* **Assigned task**
In the material below, count the lines with the word "cell" and state that number only.

* **Listed records**

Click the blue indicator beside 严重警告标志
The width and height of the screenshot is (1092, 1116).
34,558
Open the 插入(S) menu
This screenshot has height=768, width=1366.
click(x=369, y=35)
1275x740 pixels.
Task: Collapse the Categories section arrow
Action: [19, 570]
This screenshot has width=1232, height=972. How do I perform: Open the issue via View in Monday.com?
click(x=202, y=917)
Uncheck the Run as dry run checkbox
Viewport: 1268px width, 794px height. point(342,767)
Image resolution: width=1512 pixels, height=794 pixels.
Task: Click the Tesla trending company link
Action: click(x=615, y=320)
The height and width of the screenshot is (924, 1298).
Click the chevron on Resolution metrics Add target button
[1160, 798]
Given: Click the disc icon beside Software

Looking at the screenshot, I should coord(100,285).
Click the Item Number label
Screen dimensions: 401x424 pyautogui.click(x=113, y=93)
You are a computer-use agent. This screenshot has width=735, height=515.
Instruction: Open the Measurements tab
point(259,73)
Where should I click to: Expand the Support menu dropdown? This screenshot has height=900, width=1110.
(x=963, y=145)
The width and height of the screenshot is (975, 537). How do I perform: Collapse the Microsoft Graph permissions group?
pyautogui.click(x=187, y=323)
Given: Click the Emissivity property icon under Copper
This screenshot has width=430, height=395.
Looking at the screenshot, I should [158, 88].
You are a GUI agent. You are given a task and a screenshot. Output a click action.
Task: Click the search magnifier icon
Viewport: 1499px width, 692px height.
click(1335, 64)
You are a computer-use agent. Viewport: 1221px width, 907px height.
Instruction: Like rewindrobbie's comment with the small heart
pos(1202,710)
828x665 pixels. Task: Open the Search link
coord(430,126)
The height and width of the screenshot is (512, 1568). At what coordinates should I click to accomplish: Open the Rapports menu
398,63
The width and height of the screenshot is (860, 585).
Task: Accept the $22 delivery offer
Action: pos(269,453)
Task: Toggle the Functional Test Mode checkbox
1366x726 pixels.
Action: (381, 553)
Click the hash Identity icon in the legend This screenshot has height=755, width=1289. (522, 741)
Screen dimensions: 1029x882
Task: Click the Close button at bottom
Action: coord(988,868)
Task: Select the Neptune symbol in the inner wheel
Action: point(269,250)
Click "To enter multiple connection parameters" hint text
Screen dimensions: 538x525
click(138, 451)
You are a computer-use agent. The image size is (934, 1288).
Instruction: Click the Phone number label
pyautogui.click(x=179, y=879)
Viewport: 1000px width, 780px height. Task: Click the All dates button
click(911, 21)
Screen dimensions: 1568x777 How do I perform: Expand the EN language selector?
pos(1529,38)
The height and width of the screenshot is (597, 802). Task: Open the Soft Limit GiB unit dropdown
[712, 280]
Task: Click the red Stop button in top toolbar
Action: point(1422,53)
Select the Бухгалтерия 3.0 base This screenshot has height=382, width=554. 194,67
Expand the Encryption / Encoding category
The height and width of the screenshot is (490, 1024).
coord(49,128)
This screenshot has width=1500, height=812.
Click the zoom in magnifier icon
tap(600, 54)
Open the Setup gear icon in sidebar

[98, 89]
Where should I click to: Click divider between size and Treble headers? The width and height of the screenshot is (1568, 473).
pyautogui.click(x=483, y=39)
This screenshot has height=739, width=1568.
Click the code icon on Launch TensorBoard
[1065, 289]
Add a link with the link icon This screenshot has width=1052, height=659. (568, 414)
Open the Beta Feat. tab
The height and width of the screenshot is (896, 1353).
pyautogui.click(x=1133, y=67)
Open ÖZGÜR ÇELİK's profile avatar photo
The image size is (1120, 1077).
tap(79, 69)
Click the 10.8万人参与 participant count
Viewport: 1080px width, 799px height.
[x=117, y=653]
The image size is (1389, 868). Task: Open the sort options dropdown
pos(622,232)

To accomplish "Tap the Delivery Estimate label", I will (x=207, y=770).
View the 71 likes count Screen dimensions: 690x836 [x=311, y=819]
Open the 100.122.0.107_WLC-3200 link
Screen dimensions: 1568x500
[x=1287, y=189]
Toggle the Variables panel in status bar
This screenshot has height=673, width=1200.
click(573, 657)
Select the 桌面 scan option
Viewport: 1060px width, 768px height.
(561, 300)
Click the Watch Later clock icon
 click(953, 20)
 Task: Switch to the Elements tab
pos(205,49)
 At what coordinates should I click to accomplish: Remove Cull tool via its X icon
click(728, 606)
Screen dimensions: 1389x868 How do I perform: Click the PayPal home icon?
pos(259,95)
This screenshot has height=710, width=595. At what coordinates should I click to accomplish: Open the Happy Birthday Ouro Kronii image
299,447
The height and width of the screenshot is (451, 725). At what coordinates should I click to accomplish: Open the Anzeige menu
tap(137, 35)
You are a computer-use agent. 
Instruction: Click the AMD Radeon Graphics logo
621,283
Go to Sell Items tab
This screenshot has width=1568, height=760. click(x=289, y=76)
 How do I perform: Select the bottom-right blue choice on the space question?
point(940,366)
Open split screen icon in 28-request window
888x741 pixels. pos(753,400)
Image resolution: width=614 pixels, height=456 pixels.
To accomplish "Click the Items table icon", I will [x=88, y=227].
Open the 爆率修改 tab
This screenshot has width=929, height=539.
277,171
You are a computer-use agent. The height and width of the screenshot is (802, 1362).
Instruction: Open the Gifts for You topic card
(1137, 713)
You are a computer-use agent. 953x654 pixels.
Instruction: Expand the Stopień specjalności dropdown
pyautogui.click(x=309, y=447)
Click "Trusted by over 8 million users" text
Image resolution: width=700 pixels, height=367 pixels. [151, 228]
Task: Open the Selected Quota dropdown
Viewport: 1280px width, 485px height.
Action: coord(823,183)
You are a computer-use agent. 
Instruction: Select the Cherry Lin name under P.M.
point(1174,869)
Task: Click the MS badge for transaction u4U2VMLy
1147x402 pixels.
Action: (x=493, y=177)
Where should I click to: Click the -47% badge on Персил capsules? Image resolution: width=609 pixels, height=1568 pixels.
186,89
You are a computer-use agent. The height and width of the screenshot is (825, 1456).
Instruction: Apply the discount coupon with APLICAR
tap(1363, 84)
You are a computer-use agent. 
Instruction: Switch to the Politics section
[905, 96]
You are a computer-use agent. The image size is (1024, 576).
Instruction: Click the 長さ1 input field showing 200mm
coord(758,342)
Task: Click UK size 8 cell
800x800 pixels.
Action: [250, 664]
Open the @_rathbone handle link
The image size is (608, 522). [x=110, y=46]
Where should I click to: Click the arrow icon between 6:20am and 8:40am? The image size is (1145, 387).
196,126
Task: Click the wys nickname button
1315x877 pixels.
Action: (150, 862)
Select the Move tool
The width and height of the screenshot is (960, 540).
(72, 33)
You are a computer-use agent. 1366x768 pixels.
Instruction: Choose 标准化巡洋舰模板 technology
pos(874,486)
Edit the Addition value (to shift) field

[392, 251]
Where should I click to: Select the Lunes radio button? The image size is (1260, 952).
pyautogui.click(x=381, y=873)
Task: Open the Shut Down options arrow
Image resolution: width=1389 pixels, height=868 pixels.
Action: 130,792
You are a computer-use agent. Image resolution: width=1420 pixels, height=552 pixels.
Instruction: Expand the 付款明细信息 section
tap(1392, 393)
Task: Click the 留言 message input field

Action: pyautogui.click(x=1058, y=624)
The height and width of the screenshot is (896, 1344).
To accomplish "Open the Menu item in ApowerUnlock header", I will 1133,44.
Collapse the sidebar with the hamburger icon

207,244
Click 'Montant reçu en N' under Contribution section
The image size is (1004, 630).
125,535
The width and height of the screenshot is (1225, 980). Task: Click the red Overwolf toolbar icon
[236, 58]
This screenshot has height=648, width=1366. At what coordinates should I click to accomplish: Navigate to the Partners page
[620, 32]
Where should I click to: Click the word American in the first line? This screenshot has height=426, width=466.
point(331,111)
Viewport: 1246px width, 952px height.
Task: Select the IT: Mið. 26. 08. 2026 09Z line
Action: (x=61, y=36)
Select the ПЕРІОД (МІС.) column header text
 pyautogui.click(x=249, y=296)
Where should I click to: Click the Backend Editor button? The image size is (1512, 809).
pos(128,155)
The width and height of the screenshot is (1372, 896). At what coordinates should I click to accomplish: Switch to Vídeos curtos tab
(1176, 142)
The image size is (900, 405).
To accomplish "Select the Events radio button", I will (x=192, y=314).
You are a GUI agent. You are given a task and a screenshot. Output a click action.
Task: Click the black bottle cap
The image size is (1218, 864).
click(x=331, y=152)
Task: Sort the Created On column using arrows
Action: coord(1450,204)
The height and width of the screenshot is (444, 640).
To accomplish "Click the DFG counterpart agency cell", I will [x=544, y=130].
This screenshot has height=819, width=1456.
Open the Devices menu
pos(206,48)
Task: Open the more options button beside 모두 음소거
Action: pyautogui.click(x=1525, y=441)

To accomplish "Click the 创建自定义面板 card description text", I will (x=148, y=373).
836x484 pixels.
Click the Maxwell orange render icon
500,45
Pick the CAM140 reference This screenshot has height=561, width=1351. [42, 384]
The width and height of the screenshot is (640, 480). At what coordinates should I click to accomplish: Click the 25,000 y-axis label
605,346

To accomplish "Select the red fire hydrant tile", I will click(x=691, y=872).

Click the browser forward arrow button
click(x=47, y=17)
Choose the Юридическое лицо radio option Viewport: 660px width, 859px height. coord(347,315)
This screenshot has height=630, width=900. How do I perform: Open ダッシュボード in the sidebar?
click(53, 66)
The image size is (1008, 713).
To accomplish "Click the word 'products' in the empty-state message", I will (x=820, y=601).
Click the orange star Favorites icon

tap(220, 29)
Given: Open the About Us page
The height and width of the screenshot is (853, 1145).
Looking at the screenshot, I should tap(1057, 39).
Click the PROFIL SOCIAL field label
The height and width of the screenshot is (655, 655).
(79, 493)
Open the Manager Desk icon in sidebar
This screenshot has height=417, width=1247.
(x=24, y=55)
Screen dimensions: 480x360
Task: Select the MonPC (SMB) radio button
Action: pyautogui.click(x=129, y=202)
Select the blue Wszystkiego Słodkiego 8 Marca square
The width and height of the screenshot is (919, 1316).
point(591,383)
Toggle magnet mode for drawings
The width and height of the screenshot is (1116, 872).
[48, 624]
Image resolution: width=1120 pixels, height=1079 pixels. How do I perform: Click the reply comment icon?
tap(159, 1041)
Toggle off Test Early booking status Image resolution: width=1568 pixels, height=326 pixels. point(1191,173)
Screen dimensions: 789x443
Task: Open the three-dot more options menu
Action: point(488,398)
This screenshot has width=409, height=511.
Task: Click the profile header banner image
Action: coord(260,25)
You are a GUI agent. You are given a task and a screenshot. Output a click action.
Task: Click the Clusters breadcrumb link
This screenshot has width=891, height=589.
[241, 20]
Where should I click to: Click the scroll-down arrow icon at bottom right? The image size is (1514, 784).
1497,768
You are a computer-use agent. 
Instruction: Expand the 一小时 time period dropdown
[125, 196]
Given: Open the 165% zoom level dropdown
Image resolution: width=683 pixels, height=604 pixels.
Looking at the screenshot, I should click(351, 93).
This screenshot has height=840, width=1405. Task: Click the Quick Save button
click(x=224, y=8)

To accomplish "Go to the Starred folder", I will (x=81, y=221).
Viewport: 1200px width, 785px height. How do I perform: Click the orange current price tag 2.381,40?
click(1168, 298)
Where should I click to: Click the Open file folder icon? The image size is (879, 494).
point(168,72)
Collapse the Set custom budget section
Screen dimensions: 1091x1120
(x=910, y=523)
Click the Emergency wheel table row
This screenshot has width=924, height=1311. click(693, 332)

* **Output of the exercise**
2